In the first, Igor Eidman, a Russian
sociologist who writes commentaries of Deutsche
Welle, says the idea of selling the Kuriles to Japan reflects “the main
leitmotif of the policy of Russia’s ruling oligarchy – the monetarization of
the resources it controls” (facebook.com/permalink.php?story_fbid=2121065507956417&id=100001589654713).
Its operating principle, he
continues, is that “’everything is for sale,’ that everything must be
transformed into money” and that money must go into the pockets of the oligarchs,
typically to be held in offshore accounts. First, the oligarchs took over
government agencies to pump money out of Russia and more recently they have
been selling off Russia’s natural resources.
“Not so long ago, they began to
literally monetarize the blood” of Russians prepared to serve their interests
in so called “private military companies,” men who have been sold off as “cannon
fodder to Syria, Libya, and the Central African Republic.
With that, it might have seemed that
“’all that could be betrayed and sold had been’ … but no, one valuable resource
hadn’t yet been monetarized – vast Russian territories.
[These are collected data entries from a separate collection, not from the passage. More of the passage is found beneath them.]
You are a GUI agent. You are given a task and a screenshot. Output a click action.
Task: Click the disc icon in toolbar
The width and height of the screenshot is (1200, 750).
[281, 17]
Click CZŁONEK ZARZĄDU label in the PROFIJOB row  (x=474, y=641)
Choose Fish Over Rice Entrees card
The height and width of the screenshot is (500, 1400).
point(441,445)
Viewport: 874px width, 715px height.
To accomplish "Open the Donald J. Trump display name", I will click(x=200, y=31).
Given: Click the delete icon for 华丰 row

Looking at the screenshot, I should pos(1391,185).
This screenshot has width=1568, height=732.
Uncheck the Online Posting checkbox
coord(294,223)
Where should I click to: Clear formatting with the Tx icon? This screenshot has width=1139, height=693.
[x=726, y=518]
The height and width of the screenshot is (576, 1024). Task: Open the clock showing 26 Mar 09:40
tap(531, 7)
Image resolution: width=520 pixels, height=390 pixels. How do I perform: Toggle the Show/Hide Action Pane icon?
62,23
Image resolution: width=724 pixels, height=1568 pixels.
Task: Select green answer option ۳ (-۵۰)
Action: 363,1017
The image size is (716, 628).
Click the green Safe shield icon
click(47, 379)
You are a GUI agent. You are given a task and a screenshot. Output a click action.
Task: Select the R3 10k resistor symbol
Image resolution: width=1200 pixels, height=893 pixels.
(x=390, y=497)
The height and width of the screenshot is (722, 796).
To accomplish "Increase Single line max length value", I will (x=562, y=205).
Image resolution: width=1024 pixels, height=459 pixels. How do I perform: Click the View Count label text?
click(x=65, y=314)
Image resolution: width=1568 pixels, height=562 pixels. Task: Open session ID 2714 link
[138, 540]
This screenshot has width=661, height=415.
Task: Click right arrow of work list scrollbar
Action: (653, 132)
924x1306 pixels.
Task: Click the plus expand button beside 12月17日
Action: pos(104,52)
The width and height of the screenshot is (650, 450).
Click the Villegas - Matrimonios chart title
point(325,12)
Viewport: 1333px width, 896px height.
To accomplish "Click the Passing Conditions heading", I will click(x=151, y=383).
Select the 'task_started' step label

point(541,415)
It is time to sell
them.” And Putin will be willing to do so for what many will see at cheap
prices, Eidman continues.
“The sale of territories under its
control is absolutely in the logic of the Russian bureaucracy accustomed as it
is to enrich itself by any means possible. Apparently, the first steps in this
direction have already been done. Under Putin, no fewer than 337 square kilometers
have been handed over to China. Probably
still larger deals are ahead.”
According to Eidman, “the appetites
of the ruling oligarchy are growing; new assets have to be put on the market”
to satisfy them. “And the most valuable of these is the enormous territory of
Russia itself.” So much for patriotism when money is concerned.
And in the second of these commentaries,
Aleksey Venediktov, the editor-in-chief of Ekho Moskvy, says that unlike many
skeptics, he is convinced that Putin is ready under definite conditions and under
the cover of a specific sauce” to return some or all of the Kuriles to Japan (echo.msk.ru/programs/observation/2316456-echo/).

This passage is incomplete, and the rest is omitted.